Stablecoins can be broadly defined to capture a wide range of crypto-assets that aim to maintain a stable value relative to a specified class of assets such as fiat currencies or commodities. Key points to note about the expected regulatory framework include the following:

  • The HKMA will start with regulating stablecoins that are pegged to one or more fiat currencies (In-scope stablecoins) including the Hong Kong dollar, as they are more likely to be used in payments and linked to the traditional financial system, and therefore carry greater monetary and financial stability risks.
  • In-scope stablecoins must be fully backed and redeemable at par within a reasonable period. Stablecoins that derive their value based on arbitrage or algorithm will not be accepted.
  • Entities including those that conduct or actively market a regulated activity in Hong Kong, or conduct a regulated activity concerning stablecoins pegged to the Hong Kong dollar, will require a licence from the HKMA. The HKMA will also be empowered to require an entity to obtain a licence and become regulated having regard to matters of significant public interest.
  • Key activities subject to compulsory licensing and to be regulated include issuance, governance, stabilisation and wallet services of In-scope stablecoins. The HKMA noted that these key activities are not intended to be exhaustive so there may be additional activities or elaborations set out at its next consultation on the more granular regulatory requirements.
  • The framework will be comprehensive and entail regulatory requirements in areas such as ownership, governance and management, financial resources requirements, risk management, anti-money laundering and counter-terrorist financing, user protection and regular audits and disclosure requirements.
  • The target implementation date of the regulatory framework is 2023/2024.
  • The HKMA will further assess and work with other stakeholders in the Hong Kong SAR Government and local regulators to address any issues of regulatory overlaps or gaps.

Our Comment

The Conclusions represent another step forward in Hong Kong's cautious and incremental approach in regulating the broader virtual assets market. Steps already taken include the new regulatory regime for virtual asset service providers under the amended Anti-Money Laundering and Counter Terrorist Financing Ordinance (Cap. 615) (see our updates here and here) and what we have observed as a steady evolution of the regulatory landscape concerning digital assets since 2017 (see this Legal Update).

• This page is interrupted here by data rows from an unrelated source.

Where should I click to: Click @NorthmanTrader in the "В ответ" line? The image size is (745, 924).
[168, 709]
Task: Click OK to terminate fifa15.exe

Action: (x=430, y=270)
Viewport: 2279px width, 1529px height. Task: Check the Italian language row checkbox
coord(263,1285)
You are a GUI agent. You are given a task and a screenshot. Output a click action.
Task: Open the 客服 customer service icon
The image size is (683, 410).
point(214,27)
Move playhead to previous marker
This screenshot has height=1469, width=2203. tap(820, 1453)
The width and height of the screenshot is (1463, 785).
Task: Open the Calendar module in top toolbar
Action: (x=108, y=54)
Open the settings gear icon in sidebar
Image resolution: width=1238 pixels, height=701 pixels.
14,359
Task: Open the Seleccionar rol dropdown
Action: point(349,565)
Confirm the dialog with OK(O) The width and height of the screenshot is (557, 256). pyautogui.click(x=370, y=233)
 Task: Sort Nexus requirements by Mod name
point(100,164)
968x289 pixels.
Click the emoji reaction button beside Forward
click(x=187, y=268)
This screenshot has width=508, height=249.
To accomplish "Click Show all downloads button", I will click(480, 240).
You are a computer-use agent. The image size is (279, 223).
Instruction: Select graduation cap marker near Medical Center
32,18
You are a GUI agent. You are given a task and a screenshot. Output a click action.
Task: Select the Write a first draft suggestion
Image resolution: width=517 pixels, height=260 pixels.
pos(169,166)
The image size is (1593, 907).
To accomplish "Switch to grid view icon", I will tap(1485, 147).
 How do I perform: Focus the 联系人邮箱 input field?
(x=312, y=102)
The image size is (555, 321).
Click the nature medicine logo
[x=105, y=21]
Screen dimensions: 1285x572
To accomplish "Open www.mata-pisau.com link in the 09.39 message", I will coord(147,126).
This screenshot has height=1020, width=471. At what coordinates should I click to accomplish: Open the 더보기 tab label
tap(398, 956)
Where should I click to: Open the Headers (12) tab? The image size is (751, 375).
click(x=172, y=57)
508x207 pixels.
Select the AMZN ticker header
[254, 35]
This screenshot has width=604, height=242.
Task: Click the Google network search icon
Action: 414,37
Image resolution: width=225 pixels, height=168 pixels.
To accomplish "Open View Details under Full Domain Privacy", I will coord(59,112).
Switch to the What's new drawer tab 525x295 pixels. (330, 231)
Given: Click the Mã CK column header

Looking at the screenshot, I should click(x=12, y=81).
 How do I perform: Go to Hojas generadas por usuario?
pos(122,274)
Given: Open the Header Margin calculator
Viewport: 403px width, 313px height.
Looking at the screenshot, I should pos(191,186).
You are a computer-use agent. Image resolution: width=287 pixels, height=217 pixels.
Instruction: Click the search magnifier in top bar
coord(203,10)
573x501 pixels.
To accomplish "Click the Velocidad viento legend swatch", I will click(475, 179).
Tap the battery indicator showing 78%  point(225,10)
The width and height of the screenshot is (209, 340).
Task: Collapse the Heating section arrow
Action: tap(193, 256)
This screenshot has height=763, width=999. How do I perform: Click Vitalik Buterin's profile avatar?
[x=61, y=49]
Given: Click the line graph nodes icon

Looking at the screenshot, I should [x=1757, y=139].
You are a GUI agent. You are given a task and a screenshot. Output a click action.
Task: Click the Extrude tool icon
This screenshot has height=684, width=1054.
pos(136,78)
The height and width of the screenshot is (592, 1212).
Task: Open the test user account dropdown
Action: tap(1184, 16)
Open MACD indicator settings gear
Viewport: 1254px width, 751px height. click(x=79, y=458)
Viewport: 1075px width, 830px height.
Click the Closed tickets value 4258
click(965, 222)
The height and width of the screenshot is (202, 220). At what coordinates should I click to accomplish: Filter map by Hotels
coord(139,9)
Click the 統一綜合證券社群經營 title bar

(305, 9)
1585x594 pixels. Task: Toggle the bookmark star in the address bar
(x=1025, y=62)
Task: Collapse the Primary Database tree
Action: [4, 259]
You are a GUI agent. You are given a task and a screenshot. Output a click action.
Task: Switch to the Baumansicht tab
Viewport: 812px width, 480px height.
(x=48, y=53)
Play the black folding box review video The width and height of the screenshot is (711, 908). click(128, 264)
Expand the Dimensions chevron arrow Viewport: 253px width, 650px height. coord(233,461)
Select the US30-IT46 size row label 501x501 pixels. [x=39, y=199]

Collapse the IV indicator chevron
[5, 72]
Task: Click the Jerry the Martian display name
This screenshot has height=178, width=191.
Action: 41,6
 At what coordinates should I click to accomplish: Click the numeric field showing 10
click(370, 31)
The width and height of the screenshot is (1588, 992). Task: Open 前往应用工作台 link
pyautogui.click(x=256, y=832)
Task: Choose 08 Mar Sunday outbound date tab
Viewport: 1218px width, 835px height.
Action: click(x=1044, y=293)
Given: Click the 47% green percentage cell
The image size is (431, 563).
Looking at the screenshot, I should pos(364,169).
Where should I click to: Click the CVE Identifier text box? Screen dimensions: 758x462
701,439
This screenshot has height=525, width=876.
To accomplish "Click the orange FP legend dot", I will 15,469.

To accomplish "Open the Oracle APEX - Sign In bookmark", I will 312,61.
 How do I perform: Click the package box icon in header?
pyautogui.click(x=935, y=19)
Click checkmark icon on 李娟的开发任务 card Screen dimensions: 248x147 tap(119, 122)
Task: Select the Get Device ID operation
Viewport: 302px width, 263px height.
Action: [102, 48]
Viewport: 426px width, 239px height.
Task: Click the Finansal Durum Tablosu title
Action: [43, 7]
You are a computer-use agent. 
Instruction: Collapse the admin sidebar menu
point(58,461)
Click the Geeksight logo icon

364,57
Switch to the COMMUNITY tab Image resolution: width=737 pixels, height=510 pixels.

The vulnerabilities of the international virtual assets market highlighted recently by incidents concerning TerraUSD, Tether and FTX vindicates the efforts of the HKMA and the Securities and Futures Commission to steadily develop a safe and transparent environment to nurture the growth of the digital asset industry while safeguarding consumers' interests.

What to Expect Next

The HKMA will soon announce its next consultation on the more granular requirements of the regulatory regime which will feature in the draft legislation. In this process, the HKMA said it will draw reference from recommendations made by international regulatory bodies.